| Problems |
a) Can you sum up the IS/LM excerpt in two sentences?
b) Would you copy word for word the part of the IS/LM excerpt that opens with the words containing "The IS/LM model, Monetary" and closes with "how they think."?

What we need is a clean sheet understanding of economics. What follows next is a brief review of Macro 101. I will then expand this to cover the state of the world before the crisis, and make it clear as to what caused this crisis.

The IS/LM model, Monetary Policy, and Central Banking

I'm lifting some stuff from, and more from some Macroeconomics textbooks.

The IS/LM model is a macroeconomic tool that demonstrates the relationship between interest rates, real output in the goods and services market, and the money market. It was invented by John Hicks to summarize John Maynard Keynes' General Theory of Employment, Interest, and Money. It is commonly used in introductory Macroeconomics textbooks, and does a pretty good job explaining what it is that central banks do, and how they think.
Very simplistically:

The horizontal axis (labeled Y) represents real GDP. The vertical axis represents nominal interest rates (labeled i).

The IS (Investment and Savings) curve shows the level of real GDP for each level of interest rates. Lower interest rates lead to more investment and less savings, leading to greater GDP, thus the IS curve is downwards sloping.

| Dataset |
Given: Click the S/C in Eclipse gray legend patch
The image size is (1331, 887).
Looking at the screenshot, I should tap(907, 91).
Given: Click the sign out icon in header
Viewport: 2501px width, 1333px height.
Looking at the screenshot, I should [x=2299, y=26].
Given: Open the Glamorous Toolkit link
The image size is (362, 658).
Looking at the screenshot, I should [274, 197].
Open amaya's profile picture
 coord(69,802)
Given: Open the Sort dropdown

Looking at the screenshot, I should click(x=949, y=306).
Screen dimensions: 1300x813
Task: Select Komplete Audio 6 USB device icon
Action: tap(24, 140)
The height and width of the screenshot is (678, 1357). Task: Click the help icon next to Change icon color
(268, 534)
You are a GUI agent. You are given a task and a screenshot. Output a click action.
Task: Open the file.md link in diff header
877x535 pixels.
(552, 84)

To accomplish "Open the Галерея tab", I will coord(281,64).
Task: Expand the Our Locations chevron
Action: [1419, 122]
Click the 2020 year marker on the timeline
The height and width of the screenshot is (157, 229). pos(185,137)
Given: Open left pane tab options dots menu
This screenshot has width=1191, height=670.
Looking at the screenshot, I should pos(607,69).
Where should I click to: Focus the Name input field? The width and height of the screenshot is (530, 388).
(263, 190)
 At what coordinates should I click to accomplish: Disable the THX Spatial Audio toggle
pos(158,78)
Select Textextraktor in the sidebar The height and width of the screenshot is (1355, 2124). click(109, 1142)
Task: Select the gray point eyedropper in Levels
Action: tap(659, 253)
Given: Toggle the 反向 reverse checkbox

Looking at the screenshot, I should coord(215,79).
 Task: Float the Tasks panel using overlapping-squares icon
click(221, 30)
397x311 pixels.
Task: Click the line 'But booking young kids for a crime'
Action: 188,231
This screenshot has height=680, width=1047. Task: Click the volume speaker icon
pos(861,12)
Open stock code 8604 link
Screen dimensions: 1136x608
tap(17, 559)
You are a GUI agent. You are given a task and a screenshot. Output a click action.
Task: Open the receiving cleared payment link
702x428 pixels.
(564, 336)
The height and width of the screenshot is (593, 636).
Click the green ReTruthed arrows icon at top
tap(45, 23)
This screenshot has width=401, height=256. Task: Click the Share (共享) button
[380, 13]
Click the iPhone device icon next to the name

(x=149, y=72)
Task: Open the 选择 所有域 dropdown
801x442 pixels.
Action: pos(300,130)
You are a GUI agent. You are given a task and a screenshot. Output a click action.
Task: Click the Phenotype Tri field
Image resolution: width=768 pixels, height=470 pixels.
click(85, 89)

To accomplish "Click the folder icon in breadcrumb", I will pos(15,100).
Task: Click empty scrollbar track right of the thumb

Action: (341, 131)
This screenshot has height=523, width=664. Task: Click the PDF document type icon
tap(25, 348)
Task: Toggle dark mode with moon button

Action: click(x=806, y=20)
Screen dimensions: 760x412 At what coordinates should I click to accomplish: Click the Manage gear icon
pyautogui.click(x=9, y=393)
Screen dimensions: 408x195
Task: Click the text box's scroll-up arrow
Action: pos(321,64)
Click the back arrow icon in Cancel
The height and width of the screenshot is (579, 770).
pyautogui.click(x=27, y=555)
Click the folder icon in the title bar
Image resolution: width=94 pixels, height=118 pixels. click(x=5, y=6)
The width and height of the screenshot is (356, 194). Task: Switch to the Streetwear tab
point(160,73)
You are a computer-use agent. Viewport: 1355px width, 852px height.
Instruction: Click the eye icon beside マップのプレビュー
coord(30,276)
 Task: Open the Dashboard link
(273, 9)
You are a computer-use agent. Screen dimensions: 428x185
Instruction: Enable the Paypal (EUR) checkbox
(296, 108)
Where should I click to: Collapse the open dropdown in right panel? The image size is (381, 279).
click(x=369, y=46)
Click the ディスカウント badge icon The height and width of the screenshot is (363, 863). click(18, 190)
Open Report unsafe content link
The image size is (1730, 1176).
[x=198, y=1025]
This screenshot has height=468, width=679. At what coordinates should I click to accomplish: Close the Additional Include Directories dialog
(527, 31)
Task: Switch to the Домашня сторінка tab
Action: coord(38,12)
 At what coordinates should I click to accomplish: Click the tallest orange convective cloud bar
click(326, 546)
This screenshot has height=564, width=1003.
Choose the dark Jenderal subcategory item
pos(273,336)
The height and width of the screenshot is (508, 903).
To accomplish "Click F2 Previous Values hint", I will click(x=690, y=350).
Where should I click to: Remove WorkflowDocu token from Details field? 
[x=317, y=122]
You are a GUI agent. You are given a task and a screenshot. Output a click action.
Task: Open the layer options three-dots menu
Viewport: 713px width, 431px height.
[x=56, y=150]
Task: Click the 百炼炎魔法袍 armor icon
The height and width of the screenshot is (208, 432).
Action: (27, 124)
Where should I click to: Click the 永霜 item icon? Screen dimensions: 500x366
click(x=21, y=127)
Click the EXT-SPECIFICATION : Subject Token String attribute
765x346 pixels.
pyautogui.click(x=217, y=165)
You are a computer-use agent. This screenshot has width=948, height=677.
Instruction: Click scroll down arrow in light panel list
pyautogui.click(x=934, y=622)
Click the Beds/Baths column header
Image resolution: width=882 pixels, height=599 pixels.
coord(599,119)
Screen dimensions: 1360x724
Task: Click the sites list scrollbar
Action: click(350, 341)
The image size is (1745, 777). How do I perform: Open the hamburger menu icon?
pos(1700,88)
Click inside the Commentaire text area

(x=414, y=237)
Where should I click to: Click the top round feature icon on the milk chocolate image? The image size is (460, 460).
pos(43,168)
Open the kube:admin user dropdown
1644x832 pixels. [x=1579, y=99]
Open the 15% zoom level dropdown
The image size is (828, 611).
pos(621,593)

| Results for the exercise |
a) The excerpt opens a brief review of introductory macroeconomics with the IS/LM model, which John Hicks invented to summarize Keynes's General Theory and which shows how interest rates, real output, and the money market relate. The model plots real GDP on the horizontal axis against nominal interest rates on the vertical axis, and its IS curve slopes downward because lower interest rates bring more investment, less savings, and greater GDP.

b)
The IS/LM model, Monetary Policy, and Central Banking

I'm lifting some stuff from, and more from some Macroeconomics textbooks.

The IS/LM model is a macroeconomic tool that demonstrates the relationship between interest rates, real output in the goods and services market, and the money market. It was invented by John Hicks to summarize John Maynard Keynes' General Theory of Employment, Interest, and Money. It is commonly used in introductory Macroeconomics textbooks, and does a pretty good job explaining what it is that central banks do, and how they think.